1. **Finding the "turning point":** Imagine walking on a graph of this function. To find the lowest or highest point, you often look for where the graph "flattens out" – like the top of a hill or the bottom of a valley. In math, we use a cool trick called a "derivative" to find where the slope of the graph is zero.
* The function is $N(t)=0.81 t-1.14 \sqrt{t}+1.53$.
* I found its derivative, $N'(t) = 0.81 - \frac{0.57}{\sqrt{t}}$. This tells us the slope at any point $t$.
* Then, I set the slope to zero: $0.81 - \frac{0.57}{\sqrt{t}} = 0$.
* Solving for $t$, I got $\sqrt{t} = \frac{0.57}{0.81} = \frac{19}{27}$.
* So, $t = \left(\frac{19}{27}\right)^2 = \frac{361}{729}$. This is about $0.4952$. This "turning point" is within our time period $[0,6]$.

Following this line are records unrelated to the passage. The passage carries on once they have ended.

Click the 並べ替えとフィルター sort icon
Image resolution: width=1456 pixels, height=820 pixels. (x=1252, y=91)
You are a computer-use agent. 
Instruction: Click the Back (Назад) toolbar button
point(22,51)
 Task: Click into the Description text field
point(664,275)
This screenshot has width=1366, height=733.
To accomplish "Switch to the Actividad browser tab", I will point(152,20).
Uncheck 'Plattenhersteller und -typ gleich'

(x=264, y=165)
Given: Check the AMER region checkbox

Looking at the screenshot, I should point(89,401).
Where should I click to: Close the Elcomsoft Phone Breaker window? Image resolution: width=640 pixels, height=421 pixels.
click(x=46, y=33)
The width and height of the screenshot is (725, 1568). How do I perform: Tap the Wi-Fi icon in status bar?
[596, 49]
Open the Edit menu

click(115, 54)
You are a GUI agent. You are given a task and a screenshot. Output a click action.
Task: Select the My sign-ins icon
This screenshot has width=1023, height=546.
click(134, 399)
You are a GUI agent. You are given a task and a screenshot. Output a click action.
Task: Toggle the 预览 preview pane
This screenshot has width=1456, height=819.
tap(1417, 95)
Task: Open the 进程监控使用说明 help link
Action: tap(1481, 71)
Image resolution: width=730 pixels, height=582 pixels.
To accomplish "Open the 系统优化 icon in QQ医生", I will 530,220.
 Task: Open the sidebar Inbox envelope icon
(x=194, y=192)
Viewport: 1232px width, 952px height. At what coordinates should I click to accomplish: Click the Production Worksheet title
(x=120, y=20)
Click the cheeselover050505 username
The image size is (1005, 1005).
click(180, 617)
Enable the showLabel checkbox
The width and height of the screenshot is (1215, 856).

2. **Checking values at important points:** Now I need to see what $N(t)$ actually is at this turning point, and also at the very beginning and very end of our time period.
* **At the beginning ($t=0$):**
$N(0) = 0.81(0) - 1.14\sqrt{0} + 1.53 = 1.53$ million.
* **At the turning point ($t \approx 0.4952$):**
$N(0.4952) = 0.81(0.4952) - 1.14\sqrt{0.4952} + 1.53$
Using the exact fraction: $N\left(\frac{361}{729}\right) = \frac{1016}{900} \approx 1.13$ million.
* **At the end ($t=6$):**
$N(6) = 0.81(6) - 1.14\sqrt{6} + 1.53$
$N(6) \approx 4.86 - 1.14(2.4495) + 1.53 \approx 4.86 - 2.7924 + 1.53 \approx 3.60$ million.

3. **Comparing to find the extrema:**
* The values I found are: $1.53$, $1.13$, and $3.60$.
* The smallest of these is $1.13$ million. This is the absolute minimum.
* The largest of these is $3.60$ million. This is the absolute maximum.

4. **Interpreting the results:**
* The absolute minimum of 1.13 million occurred when $t \approx 0.4952$. Since $t$ is measured in 5-year intervals, this means it happened approximately $0.4952 \times 5 = 2.476$ years after 1963. So, around mid-1965.
* The absolute maximum of 3.60 million occurred when $t=6$. This means it happened $6 \times 5 = 30$ years after 1963. So, at the beginning of 1993.